Listed entries:
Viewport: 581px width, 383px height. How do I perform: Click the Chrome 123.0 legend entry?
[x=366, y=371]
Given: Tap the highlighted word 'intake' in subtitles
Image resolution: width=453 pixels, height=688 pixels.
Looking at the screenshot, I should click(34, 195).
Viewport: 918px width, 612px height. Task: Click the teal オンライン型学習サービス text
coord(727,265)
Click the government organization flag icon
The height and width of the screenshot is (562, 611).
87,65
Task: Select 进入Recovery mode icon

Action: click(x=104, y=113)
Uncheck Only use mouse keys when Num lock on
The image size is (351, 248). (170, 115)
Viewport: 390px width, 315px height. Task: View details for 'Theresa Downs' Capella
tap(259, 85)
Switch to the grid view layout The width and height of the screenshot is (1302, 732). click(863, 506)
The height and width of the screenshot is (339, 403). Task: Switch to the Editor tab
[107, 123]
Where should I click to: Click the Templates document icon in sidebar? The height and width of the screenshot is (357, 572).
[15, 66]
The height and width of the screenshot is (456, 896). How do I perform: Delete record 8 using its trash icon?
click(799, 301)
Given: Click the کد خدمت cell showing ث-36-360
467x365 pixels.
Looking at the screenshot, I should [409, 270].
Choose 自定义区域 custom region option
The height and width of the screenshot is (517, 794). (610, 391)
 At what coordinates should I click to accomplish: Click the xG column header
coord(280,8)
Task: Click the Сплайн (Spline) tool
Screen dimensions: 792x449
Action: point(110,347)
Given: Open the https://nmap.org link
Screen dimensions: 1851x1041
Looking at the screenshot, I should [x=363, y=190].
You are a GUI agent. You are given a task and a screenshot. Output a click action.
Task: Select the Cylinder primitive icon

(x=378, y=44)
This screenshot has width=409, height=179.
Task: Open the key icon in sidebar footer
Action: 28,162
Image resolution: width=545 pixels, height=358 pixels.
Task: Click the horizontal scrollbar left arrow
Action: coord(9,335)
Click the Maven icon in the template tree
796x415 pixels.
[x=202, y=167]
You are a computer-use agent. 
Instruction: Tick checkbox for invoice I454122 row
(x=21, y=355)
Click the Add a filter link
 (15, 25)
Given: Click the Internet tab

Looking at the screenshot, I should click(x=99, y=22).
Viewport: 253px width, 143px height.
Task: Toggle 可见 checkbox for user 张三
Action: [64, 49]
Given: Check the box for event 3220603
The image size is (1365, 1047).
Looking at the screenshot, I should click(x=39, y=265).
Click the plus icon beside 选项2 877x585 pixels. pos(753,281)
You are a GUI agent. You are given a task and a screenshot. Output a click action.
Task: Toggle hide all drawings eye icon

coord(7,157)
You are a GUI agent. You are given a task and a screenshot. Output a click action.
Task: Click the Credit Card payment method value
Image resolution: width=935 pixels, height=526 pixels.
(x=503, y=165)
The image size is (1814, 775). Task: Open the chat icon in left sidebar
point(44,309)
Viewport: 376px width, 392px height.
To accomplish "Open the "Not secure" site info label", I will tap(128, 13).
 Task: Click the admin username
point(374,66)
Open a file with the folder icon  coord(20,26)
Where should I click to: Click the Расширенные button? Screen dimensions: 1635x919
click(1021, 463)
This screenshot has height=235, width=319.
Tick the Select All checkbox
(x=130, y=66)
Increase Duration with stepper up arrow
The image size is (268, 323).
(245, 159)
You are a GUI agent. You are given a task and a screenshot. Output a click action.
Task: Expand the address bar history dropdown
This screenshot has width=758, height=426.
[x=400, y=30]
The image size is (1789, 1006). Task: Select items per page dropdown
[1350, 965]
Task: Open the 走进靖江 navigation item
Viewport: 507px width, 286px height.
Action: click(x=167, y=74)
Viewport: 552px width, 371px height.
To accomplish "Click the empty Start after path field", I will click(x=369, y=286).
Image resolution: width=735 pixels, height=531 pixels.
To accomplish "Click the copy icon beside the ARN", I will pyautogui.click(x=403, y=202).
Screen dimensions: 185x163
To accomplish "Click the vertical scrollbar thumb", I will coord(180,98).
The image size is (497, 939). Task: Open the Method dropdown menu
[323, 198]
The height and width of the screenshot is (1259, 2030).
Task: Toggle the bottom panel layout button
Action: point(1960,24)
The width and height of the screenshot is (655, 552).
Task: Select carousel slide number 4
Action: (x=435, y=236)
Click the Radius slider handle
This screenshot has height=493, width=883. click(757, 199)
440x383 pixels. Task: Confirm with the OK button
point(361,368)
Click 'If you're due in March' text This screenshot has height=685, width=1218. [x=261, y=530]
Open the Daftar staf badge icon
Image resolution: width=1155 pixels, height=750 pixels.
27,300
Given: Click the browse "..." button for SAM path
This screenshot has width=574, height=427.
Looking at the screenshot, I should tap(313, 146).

Written task: Write out the material from the line containing "Click the plus" up to and including the line containing "Action: click(x=167, y=74)", reproducing each line exactly.

Exercise answer:
Click the plus icon beside 选项2 877x585 pixels. pos(753,281)
You are a GUI agent. You are given a task and a screenshot. Output a click action.
Task: Toggle hide all drawings eye icon

coord(7,157)
You are a GUI agent. You are given a task and a screenshot. Output a click action.
Task: Click the Credit Card payment method value
Image resolution: width=935 pixels, height=526 pixels.
(x=503, y=165)
The image size is (1814, 775). Task: Open the chat icon in left sidebar
point(44,309)
Viewport: 376px width, 392px height.
To accomplish "Open the "Not secure" site info label", I will tap(128, 13).
 Task: Click the admin username
point(374,66)
Open a file with the folder icon  coord(20,26)
Where should I click to: Click the Расширенные button? Screen dimensions: 1635x919
click(1021, 463)
This screenshot has height=235, width=319.
Tick the Select All checkbox
(x=130, y=66)
Increase Duration with stepper up arrow
The image size is (268, 323).
(245, 159)
You are a GUI agent. You are given a task and a screenshot. Output a click action.
Task: Expand the address bar history dropdown
This screenshot has width=758, height=426.
[x=400, y=30]
The image size is (1789, 1006). Task: Select items per page dropdown
[1350, 965]
Task: Open the 走进靖江 navigation item
Viewport: 507px width, 286px height.
Action: click(x=167, y=74)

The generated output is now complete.